## AUSZUG
┄┄┄┄┄┄

Tourismus und Kultur auf neuen Pfaden
Schanfigger Momentaufnahmen». Diese Ausgabe: Marie-Claire Niquille im Porträt
Wir treffen die Präsidentin des Kulturvereins Pro Tschiertschen-Praden im «Aux Losanges», dem ehemaligen Café «Engi», das vor fünf Jahren aufwendig renoviert wurde und sich als Treffpunkt für Kunst mit internationaler Ausstrahlung etabliert hat.
Der Ort fürs Gespräch ist nicht zufällig gewählt. Marie-Claire Niquilles Blick schweift durch die Panoramafenster zur Kirche und zum Bühl, dem Aussichtshügel hinter dem Dorf, während Armin Zink als Gastgeber Tee serviert. Er hat sich vor fünf Jahren mit seinem Partner Stéphane Lombardi einen Traum jenseits von kommerziellen Interessen erfüllt, aus Liebe zu Tschiertschen und für die Kunst.
Marie-Claire Niquille hat ebenfalls ein liebevoll erhaltenes altes Walserhaus als Feriendomizil im Dorf, nutzt es aber nur privat für Familie und Freunde. Ihre Passion fürs Dorf und die Kultur setzt sie an verschiedenen Orten um. So waren der Aussichtshügel und die Kirche Schauplatz des theatralen Dorf-Rundgangs von 2018. Das Freilichttheater quer durch Dorf und Landschaft ist exemplarisch für ihr Ideal, Kulturgeschichte, Tourismus und Alltag mit attraktiven künstlerischen Ausdrucksformen zu verbinden.
Der Verein, den Marie-Claire Niquille seit 2015 präsidiert, hat keinen fixen Treffpunkt oder ein Veranstaltungslokal. Aus der Not eine Tugend machend, hinterlässt Pro Tschiertschen-Praden seine Spuren überall in der Gemeinde, in Form von Lesebänken, Konzerten im Freien, im Erlebnisstall oder im Hotel «Alpina», den jährlichen Ausstellungen im alten Schulhaus Tschiertschen oder spannenden Artikeln im Mitteilungsblatt.

┄┄┄┄┄┄

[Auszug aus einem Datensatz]
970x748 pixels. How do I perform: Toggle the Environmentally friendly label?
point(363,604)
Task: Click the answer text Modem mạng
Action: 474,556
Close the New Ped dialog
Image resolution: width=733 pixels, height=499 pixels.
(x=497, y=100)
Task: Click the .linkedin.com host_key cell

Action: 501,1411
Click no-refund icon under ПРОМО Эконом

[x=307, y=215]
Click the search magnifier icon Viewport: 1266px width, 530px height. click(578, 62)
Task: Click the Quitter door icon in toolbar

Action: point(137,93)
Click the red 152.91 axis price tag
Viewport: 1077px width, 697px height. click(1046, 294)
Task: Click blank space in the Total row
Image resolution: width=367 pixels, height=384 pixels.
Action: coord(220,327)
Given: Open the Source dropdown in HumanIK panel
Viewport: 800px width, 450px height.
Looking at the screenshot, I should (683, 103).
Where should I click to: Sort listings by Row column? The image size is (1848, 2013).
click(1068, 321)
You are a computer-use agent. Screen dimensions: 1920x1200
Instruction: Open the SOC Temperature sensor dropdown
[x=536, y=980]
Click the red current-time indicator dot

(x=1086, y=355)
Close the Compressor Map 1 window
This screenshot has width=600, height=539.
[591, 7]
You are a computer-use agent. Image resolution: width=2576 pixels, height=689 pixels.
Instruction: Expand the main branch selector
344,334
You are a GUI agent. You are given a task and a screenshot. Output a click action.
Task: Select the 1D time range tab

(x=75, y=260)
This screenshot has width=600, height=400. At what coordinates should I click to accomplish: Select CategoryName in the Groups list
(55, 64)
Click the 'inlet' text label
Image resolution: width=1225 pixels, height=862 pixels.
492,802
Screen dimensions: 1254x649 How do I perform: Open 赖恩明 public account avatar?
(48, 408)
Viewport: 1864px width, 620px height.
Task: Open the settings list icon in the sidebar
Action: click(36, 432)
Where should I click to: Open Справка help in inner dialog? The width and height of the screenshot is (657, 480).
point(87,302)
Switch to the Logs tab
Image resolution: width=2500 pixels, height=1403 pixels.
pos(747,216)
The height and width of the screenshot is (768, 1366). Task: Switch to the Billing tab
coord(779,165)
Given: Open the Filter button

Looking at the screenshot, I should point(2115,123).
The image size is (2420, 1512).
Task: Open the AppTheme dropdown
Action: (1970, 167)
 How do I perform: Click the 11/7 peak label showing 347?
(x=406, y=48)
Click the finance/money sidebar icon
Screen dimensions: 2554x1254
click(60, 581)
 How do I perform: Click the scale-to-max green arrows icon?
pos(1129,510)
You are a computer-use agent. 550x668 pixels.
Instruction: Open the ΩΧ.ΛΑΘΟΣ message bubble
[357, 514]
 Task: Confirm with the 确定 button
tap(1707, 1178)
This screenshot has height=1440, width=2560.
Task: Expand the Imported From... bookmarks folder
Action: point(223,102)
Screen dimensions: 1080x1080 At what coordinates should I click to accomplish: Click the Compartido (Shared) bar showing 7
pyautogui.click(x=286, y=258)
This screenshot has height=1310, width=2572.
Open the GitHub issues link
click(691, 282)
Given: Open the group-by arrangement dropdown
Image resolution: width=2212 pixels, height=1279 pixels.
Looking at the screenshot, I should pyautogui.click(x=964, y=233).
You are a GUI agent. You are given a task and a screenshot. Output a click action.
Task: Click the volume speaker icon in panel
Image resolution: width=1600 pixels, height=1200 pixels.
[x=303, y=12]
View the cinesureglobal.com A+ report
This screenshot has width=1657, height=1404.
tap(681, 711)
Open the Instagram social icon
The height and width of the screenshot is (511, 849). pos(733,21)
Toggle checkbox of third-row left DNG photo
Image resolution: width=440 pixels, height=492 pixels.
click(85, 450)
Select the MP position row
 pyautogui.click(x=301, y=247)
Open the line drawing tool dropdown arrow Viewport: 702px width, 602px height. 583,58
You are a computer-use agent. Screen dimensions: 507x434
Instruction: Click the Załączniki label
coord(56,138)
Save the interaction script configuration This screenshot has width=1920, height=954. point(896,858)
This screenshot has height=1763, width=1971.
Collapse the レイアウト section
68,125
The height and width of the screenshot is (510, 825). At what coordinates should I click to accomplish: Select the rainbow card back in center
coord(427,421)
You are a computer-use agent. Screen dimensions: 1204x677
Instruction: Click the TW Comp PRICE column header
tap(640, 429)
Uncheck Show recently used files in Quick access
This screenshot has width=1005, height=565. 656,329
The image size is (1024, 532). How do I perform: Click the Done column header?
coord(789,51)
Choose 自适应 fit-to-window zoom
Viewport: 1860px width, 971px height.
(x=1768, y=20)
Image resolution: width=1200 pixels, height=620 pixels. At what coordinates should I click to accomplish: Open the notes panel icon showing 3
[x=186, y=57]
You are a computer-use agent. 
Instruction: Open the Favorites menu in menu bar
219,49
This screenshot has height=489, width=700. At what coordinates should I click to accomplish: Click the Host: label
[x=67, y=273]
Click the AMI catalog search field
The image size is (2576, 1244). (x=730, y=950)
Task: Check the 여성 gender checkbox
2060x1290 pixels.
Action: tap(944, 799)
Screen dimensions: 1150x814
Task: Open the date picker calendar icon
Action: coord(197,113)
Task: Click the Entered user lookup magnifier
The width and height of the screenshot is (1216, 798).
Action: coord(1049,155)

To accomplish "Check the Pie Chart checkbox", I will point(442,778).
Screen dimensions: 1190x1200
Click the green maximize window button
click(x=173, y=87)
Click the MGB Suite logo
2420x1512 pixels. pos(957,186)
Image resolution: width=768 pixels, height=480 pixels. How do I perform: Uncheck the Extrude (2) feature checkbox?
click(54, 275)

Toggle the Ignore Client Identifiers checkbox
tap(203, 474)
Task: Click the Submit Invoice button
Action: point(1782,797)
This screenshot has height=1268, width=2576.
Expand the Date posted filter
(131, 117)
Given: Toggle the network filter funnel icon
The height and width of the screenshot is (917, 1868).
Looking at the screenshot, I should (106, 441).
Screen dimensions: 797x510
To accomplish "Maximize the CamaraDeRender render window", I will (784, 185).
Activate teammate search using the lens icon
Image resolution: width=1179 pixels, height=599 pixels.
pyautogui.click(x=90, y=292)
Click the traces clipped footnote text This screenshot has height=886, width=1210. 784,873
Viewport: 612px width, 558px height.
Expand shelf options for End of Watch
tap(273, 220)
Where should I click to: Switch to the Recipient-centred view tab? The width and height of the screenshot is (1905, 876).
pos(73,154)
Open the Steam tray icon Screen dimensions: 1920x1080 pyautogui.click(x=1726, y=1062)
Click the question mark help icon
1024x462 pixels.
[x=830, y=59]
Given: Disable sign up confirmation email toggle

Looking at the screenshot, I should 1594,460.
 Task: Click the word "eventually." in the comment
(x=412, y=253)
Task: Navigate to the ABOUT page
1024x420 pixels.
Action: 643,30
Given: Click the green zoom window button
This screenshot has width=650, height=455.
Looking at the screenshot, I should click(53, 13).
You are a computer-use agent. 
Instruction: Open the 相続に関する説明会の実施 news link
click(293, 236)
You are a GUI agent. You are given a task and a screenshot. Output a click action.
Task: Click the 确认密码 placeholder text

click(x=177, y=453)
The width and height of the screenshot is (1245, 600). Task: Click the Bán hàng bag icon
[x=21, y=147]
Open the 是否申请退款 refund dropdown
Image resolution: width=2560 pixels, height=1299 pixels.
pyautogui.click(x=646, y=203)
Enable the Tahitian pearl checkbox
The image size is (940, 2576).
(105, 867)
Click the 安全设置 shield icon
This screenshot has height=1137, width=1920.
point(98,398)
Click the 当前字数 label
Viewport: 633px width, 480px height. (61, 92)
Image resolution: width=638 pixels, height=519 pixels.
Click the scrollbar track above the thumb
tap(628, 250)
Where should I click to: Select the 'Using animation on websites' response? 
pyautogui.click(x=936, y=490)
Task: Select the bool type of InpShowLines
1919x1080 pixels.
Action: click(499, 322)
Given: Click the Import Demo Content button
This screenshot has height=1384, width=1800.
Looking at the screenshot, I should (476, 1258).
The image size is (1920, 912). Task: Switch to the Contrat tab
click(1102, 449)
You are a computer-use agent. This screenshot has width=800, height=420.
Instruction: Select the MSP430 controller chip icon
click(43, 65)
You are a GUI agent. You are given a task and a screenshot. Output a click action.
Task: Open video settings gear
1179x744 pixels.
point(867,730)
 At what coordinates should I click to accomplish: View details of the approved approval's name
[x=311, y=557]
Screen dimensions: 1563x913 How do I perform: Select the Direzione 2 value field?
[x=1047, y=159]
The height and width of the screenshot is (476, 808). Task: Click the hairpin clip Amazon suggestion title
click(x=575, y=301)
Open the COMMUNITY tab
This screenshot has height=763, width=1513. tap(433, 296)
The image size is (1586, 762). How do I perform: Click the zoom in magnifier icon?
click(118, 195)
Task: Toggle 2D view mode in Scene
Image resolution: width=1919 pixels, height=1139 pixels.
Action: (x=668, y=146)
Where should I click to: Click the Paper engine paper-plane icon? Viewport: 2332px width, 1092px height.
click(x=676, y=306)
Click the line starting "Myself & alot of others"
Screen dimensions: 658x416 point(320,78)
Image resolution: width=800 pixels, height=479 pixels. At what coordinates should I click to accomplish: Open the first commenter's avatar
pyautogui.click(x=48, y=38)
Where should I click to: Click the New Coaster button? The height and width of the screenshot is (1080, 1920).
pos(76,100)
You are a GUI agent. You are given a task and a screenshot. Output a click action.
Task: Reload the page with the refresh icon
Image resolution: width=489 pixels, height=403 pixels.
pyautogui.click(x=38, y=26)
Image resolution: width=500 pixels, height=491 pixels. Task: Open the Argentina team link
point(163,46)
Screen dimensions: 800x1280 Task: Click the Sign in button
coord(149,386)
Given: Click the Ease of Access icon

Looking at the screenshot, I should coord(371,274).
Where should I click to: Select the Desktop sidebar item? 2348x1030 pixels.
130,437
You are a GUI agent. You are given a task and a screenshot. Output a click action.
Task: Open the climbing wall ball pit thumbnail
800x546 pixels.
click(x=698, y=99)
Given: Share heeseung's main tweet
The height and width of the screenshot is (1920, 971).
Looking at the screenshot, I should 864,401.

┄┄┄┄┄┄

Wiederholen Sie aus dem Porträt über Marie-Claire Niquille wortgetreu die Passage von „Tourismus und Kultur“ bis „Ausstrahlung etabliert hat.“.

Tourismus und Kultur auf neuen Pfaden
Schanfigger Momentaufnahmen». Diese Ausgabe: Marie-Claire Niquille im Porträt
Wir treffen die Präsidentin des Kulturvereins Pro Tschiertschen-Praden im «Aux Losanges», dem ehemaligen Café «Engi», das vor fünf Jahren aufwendig renoviert wurde und sich als Treffpunkt für Kunst mit internationaler Ausstrahlung etabliert hat.